- DIRECTION 1 -
Duplicate the stretch of the pitting corrosion article from "Figure 1. Severe" through "or acidic contamination.".
- DIRECTION 2 -
According to the pitting corrosion article, what typically causes pitting in economizer tubing?
- DIRECTION 3 -
Resume the article on pitting corrosion in boilers from the point where it stops.

- SELECTED EXTRACT -
· · · ·
Structural Integrity Associates | News and Views, Volume 51 | Pitting Corrosion in Conventional Fossil Boilers and Combined Cycle:HRSGs

News & Views, Volume 51 | Materials Lab Featured Damage Mechanism

PITTING CORROSION IN CONVENTIONAL FOSSIL BOILERS AND COMBINED CYCLE/HRSGS

By:  Wendy Weiss

Pitting is a localized corrosion phenomenon in which a relatively small loss of metal can result in the catastrophic failure of a tube. Pitting can also be the precursor to other damage mechanisms, including corrosion fatigue and stress corrosion cracking. Pits often are small and may be filled with corrosion products or oxide, so that identification of the severity of pitting attack by visual examination can be difficult. 

Figure 1. Severe pitting in a tube from a package boiler

Mechanism 

Pitting is a localized corrosion attack involving dissolution of the tube metal surface in a small and well-defined area. Pitting corrosion can occur in any component in contact with water under stagnant oxygenated conditions. Pitting in economizer tubing is typically the result of poor shutdown practices that allow contact with highly-oxygenated, stagnant water. Pitting also may occur in waterwall tubing as a result of acidic attack stemming from an unsatisfactory chemical cleaning or acidic contamination.
· · · ·
- RECORD EXCERPTS -
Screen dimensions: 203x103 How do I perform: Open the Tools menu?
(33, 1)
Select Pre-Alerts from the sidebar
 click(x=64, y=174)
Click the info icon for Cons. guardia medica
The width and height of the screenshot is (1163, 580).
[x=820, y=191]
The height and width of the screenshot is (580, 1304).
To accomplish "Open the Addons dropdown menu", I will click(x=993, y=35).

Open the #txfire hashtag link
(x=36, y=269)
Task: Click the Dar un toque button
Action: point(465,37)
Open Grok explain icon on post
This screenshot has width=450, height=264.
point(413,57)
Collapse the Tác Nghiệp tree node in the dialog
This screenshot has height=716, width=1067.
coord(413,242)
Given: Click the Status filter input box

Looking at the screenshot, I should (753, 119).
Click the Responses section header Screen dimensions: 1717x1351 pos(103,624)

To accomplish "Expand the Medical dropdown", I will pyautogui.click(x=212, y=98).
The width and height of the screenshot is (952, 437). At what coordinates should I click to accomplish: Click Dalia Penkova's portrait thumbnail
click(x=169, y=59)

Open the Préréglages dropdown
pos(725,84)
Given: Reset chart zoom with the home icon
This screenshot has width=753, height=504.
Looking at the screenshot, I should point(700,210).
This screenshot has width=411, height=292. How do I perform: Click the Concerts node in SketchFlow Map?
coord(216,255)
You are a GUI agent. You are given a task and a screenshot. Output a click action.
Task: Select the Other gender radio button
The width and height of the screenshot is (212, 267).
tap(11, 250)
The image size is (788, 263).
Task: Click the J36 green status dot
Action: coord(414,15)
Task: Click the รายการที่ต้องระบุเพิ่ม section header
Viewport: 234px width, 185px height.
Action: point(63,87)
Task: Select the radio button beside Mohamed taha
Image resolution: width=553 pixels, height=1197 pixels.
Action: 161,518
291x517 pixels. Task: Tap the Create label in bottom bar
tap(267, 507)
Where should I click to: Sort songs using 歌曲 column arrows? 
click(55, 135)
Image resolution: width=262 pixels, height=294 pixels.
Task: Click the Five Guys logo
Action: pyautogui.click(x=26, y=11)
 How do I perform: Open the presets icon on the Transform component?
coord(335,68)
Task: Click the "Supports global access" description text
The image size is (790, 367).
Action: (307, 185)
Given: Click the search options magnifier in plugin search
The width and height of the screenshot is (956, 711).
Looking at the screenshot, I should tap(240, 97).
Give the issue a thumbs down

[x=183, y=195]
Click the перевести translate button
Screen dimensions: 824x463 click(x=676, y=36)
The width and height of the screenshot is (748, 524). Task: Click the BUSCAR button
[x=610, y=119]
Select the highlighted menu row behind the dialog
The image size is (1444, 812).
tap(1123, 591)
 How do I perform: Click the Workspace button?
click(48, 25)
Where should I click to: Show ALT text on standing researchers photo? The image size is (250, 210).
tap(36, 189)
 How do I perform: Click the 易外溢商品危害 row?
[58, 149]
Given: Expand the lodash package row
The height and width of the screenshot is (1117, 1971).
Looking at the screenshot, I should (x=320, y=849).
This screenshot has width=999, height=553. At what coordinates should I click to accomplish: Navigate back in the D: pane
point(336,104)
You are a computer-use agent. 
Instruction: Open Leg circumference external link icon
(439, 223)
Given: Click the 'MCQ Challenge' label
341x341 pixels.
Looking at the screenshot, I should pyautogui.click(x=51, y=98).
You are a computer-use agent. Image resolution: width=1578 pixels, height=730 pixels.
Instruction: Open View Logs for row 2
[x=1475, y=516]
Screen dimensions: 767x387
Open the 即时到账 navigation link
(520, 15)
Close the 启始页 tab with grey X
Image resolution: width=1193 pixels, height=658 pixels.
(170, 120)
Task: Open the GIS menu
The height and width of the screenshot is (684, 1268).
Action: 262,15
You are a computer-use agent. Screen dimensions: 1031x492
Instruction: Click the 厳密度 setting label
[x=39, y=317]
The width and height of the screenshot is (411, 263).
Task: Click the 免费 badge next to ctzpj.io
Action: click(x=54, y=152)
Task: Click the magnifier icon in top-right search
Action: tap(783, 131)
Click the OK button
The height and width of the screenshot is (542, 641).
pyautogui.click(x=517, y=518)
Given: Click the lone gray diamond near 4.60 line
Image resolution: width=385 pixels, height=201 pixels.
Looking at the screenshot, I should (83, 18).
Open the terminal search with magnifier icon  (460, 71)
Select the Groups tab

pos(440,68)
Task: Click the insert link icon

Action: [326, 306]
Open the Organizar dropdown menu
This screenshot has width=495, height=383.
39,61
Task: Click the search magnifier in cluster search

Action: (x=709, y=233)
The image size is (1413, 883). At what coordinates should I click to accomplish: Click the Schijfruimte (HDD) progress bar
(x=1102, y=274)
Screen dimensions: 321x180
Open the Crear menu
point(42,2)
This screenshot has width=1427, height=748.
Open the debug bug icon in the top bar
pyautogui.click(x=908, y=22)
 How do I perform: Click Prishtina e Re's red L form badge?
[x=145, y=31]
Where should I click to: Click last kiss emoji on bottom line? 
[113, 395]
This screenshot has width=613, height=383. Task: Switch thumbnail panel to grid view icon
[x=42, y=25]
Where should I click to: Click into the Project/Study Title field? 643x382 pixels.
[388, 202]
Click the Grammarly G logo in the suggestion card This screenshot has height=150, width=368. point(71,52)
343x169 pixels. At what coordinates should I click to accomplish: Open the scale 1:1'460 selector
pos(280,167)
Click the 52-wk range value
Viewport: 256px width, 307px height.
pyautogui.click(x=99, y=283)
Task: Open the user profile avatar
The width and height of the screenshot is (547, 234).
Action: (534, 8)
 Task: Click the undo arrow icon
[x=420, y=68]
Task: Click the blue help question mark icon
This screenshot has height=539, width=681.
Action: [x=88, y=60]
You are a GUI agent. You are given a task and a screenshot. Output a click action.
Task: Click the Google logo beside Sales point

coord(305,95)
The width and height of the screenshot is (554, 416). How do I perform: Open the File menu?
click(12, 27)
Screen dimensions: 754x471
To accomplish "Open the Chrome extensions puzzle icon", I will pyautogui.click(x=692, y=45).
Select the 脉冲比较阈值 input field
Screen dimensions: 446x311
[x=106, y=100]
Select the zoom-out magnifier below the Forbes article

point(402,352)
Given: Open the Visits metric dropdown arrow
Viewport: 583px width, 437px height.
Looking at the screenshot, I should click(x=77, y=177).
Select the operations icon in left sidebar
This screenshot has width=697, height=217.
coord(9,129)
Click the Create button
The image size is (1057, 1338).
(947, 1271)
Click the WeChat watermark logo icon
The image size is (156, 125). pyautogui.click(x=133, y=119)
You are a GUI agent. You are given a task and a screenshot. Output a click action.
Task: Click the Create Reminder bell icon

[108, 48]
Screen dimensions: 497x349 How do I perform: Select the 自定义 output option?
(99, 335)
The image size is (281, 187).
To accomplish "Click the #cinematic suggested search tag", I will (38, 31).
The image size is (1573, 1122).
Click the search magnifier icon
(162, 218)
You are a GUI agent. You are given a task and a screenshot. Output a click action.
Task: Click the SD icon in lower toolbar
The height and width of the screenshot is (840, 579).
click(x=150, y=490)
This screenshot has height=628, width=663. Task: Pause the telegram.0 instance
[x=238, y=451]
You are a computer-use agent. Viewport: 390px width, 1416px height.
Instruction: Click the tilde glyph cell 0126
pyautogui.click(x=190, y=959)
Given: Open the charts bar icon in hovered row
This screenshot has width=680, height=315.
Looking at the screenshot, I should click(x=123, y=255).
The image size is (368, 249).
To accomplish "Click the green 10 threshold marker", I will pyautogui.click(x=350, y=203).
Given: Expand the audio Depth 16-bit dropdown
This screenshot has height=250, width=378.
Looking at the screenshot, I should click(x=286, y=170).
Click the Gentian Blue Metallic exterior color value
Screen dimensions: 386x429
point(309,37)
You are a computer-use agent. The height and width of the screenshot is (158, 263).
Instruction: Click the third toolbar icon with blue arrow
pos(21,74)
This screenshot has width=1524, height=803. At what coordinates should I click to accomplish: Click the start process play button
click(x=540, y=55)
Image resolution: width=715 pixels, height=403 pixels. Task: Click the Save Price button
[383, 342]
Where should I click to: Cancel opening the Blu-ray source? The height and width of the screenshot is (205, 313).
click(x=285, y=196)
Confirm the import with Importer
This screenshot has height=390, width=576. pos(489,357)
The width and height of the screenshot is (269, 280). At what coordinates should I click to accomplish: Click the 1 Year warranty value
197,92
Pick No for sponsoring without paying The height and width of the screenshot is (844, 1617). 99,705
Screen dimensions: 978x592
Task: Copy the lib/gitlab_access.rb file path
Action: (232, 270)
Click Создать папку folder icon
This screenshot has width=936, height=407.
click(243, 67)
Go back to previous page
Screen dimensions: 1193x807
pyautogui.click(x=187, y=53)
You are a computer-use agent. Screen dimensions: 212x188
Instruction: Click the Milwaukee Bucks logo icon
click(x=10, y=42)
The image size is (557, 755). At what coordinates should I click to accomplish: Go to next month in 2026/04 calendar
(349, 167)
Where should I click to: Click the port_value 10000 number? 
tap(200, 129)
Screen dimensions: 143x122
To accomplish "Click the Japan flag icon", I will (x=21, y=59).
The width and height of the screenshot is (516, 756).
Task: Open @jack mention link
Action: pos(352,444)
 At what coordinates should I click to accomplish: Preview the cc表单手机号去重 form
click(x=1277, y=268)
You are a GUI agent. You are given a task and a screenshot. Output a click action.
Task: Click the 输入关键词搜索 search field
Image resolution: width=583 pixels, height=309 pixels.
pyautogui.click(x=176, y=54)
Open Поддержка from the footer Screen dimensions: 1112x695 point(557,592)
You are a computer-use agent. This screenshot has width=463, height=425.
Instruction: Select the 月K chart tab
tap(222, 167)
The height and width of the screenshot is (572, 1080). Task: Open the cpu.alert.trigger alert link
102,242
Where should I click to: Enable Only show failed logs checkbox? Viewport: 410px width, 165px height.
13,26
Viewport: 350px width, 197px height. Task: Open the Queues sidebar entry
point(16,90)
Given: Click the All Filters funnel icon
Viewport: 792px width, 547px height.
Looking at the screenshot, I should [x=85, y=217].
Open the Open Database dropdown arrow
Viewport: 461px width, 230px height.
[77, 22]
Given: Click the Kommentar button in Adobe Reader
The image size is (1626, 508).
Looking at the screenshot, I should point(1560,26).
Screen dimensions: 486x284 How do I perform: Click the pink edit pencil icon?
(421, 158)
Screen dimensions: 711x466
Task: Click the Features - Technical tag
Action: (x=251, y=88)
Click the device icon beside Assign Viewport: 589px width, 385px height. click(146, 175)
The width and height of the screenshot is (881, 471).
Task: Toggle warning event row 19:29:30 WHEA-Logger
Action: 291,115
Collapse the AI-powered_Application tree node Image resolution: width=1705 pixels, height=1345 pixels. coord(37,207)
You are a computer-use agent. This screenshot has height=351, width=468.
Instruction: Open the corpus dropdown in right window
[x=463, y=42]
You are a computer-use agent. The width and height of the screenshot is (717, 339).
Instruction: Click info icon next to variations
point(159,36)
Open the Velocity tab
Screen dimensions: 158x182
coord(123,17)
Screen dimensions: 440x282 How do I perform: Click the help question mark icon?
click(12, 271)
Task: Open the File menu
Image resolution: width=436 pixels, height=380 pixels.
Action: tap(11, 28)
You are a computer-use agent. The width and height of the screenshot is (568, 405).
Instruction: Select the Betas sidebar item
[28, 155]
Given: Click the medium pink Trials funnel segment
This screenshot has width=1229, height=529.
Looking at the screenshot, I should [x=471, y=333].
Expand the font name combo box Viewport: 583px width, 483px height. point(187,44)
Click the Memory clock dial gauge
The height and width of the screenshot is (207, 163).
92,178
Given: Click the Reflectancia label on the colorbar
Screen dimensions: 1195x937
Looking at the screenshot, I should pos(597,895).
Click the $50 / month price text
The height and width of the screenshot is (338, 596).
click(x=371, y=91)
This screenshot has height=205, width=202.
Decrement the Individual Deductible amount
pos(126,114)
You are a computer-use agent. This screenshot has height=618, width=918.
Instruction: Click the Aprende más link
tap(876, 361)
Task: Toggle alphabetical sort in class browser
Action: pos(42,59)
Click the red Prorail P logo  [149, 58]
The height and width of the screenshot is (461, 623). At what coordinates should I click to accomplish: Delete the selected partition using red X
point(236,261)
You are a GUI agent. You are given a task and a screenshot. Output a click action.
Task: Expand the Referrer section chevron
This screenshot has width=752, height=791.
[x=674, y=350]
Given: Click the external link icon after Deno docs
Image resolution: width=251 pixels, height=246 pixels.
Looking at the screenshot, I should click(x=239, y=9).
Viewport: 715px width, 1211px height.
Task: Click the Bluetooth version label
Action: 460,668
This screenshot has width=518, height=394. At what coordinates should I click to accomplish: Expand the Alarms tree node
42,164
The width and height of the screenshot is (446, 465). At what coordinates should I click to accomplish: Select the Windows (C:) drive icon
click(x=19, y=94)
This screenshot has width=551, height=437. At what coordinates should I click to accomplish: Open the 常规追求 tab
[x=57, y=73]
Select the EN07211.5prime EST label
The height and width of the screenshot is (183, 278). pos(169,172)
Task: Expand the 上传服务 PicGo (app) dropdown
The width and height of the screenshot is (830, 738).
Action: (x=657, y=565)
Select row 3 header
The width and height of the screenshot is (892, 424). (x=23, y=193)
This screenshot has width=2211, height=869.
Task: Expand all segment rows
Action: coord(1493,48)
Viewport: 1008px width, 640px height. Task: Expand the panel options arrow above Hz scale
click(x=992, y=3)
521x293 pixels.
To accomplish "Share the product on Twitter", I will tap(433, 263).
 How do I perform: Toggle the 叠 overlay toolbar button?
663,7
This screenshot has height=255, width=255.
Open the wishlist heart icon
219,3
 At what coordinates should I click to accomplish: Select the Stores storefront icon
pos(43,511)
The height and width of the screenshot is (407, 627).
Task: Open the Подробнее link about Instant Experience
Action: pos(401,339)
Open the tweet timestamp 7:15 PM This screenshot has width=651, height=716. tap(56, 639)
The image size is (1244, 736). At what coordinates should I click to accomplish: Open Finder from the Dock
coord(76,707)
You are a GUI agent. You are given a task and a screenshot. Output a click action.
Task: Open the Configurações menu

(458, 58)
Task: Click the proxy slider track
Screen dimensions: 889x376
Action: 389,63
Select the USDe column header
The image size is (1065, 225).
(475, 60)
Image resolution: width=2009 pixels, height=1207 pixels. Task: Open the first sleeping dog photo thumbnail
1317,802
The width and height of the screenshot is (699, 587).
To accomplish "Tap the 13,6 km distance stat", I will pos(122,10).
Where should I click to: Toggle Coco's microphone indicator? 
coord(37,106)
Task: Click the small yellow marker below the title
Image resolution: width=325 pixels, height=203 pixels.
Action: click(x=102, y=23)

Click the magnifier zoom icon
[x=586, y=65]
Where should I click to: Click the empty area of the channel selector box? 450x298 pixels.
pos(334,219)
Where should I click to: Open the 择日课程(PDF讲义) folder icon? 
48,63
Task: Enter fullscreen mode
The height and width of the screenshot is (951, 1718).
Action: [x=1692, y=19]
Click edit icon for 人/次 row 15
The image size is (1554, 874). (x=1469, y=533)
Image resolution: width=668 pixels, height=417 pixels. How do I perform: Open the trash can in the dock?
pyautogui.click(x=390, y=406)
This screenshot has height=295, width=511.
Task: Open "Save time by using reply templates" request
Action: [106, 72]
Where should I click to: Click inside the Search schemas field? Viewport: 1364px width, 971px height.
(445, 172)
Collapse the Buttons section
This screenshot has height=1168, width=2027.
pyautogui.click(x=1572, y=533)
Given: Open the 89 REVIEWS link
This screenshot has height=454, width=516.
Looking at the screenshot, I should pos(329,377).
· · · ·
- EXPECTED OUTPUT 1 -
Figure 1. Severe pitting in a tube from a package boiler

Mechanism 

Pitting is a localized corrosion attack involving dissolution of the tube metal surface in a small and well-defined area. Pitting corrosion can occur in any component in contact with water under stagnant oxygenated conditions. Pitting in economizer tubing is typically the result of poor shutdown practices that allow contact with highly-oxygenated, stagnant water. Pitting also may occur in waterwall tubing as a result of acidic attack stemming from an unsatisfactory chemical cleaning or acidic contamination.

- EXPECTED OUTPUT 2 -
Poor shutdown practices that allow contact with highly-oxygenated, stagnant water.

- EXPECTED OUTPUT 3 -
Pits that are associated with low pH conditions tend to be numerous and spaced fairly close together. The pits tend to be deep-walled compared to the length of the defect. A breakdown of the passive metal surface initiates the pitting process under stagnant oxygenated conditions. A large potential difference develops between the small area of the initiated active pit (anode) and the passive area around the pit (cathode). The pit will grow in the presence of a concentrated salt or acidic species. The metal ion salt (M+A-) combines with water and forms a metal hydroxide and a corresponding free acid (e.g., hydrochloric acid when chloride is present). Oxygen reduction at the cathode suppresses the corrosion around the edges of the pit, but inside the pit the rate of attack increases as the local environment within the pit becomes more acidic. In the event that the surfaces along the walls of the pit are not repassivated, the rate of pit growth will continue to increase since the reaction is no longer governed by the bulk fluid environment. Pitting is frequently encountered in stagnant conditions that allow the site initiation and concentration, allowing the attack to continue. 

The most common cause of pitting in steam touched tubing results from oxygen rich stagnant condensate formed during shutdown. Forced cooling and / or improper draining and venting of assemblies may result in the presence of excess moisture. The interface between the liquid and air is the area of highest susceptibility. Pitting can also be accelerated if conditions allow deposition of salts such as sodium sulfate that combine with moisture during shutdown. Volatile carryover is a function of drum pressure, while mechanical carryover can increase when operating with a high drum level or holes in the drum separators. Pitting due to the effects of sodium sulfate may occur in the reheater sections of conventional and HRSG units because the sulfate is less soluble and deposits on the internal surfaces. During shutdowns the moisture that forms then is more acidic.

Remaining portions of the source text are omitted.